ビジネスで使うツールのトレーニングビデオ。ツールを提供している企業のプロジェクトマネージャーが、オンラインセミナー形式または概要を数分でパパッと数説明する動画を時々見ることがあります。

ほぼ毎回と言える頻度で気になる点をリストにしてみます。

字幕が長すぎる

グローバルな企業のビデオだと、話し手は英語であることが大方です。ありがたいことに、ターゲットであるオーディエンスに字幕が必要であることを把握してくれているので、ビジュアルだけに頼る必要はありません。

ところが、慌てて一番安いところに頼んだのか、社内にいるバイリンガルの人に「ちょっとお願い」で頼んだのか、字幕が長すぎてビジュアルを見る余裕もなく、読んでいる途中でコマが進んでしまう、というものも少なくありません。結局、何を説明されているのか分からない状態でビデオ終了という始末。

ポイントが掴めない

説明しているトピックを話し手がよく理解していないのかも、と思わせる動画もたまにあるかと思います。その場合によくあるのが、学ぶ側が知りたいと思う点がカバーされておらず、いわゆるパワポ仕上げで画面に出ているテキストを読んでいるだけ、といったもの。それならむしろ普通のドキュメントを自分で読む方が分りやすいといったケースもあるのでは。

また、PMの他にセールス担当も話し手として参加しているため、2人の会話形式になっているものもよくあります。「これは分かる?」「えーっとどうだったかな、ああこれはちょっと違うな」など余分なフレーズが満載で、時間を埋めるためのフィラーを入れているのかと思わせるものも。どちらにせよ、トレーニング終了後に動画だからこそ分かりやすかった、という感じはあまりなかった出来のトレーニングビデオも少なくありません。

話し手の言葉が聞き取れない

スピーカーの英語のアクセントが濃い場合、残念ながら何を言っているのか分からないというケースがあるかと思います。差別云々の問題ではなく、英語が母国語ではない人が、アクセントの強い英語を耳にする場合(それに慣れているケースを除き)ネイティブの英語を聞くより難しいということがあります。
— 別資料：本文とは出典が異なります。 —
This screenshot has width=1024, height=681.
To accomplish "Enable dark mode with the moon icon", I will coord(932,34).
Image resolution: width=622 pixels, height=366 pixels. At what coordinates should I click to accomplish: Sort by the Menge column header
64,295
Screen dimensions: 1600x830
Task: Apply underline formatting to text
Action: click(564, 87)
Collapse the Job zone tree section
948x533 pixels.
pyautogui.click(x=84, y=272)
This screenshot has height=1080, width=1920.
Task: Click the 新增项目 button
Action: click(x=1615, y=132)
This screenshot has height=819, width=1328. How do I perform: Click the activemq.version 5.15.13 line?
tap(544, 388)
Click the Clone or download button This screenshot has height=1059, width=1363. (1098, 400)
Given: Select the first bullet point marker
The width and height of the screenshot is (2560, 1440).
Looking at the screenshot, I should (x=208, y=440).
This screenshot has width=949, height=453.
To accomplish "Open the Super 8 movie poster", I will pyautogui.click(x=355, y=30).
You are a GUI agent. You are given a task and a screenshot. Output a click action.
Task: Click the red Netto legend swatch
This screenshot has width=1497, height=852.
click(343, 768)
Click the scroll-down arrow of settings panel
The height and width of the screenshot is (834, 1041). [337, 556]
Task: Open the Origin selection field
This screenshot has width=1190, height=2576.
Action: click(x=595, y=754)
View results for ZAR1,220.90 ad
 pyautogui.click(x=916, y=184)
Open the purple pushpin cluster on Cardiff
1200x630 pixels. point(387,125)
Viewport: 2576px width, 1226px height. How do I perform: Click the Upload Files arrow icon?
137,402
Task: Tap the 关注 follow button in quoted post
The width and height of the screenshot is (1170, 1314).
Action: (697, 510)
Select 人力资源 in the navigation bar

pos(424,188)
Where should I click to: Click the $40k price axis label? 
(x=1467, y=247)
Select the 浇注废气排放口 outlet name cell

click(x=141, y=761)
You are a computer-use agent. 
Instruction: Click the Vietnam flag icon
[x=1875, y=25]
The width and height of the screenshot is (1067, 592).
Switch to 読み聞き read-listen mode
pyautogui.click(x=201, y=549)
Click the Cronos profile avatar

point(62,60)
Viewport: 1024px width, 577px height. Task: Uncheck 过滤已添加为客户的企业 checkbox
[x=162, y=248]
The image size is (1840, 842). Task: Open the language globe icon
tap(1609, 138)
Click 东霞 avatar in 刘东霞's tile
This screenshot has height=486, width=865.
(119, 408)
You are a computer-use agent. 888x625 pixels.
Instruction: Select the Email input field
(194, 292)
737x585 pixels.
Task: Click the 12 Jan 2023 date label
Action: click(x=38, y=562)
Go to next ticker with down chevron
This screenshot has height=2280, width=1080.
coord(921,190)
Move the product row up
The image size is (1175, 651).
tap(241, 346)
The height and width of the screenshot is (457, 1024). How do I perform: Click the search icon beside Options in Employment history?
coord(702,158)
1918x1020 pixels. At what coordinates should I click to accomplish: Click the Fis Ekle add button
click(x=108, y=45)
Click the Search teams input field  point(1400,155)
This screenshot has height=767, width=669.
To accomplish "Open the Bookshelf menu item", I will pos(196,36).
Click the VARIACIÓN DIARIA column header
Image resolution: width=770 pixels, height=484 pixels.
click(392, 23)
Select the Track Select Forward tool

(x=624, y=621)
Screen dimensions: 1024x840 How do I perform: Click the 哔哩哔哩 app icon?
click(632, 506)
それならば、いっそのことプロジェクトマネージャーにシナリオを書かせて、ネイティブスピーカーにトレーニングの声を任せるという方法もあるのでは。社内の誰かでも、プロのフリーランサーを雇うにしても、ユーザーの気をそらせないものの方が、結果として、この企業のトレーニング動画は分りやすいというイメージが定着していくことに繋がるのではないかと思います。

字幕に関しても、word-to-wordの訳を提供するのではなく、ビジュアルとバランスの取れた読みやすい訳をtranscreationで仕上げることができるプロを雇えば、修正時間も削ることができますし、結果として時間もコストも調整しやすくなるのでは。

Takeaway

カスタマー重視というスローガンを掲げているグローバル企業はいくつもありますが、こうしたツールやサービスのトレーニング動画を見ると、その温度差が明らかに見えます。過去に、スペシャライズしているものはないけれど、全般的にある程度のレベルなら何でもできるようにすることを推奨している人の話しを聞いたことがあります。それはそれで便利なスキルかもしれませんが、To Do List を完了しただけのクオリティのものは、結果として顧客の役に立っているのか、今後の売り上げに繋がるのか、といった視点において、見直す点も十分にあるのではと改めて考えさせられた件でした。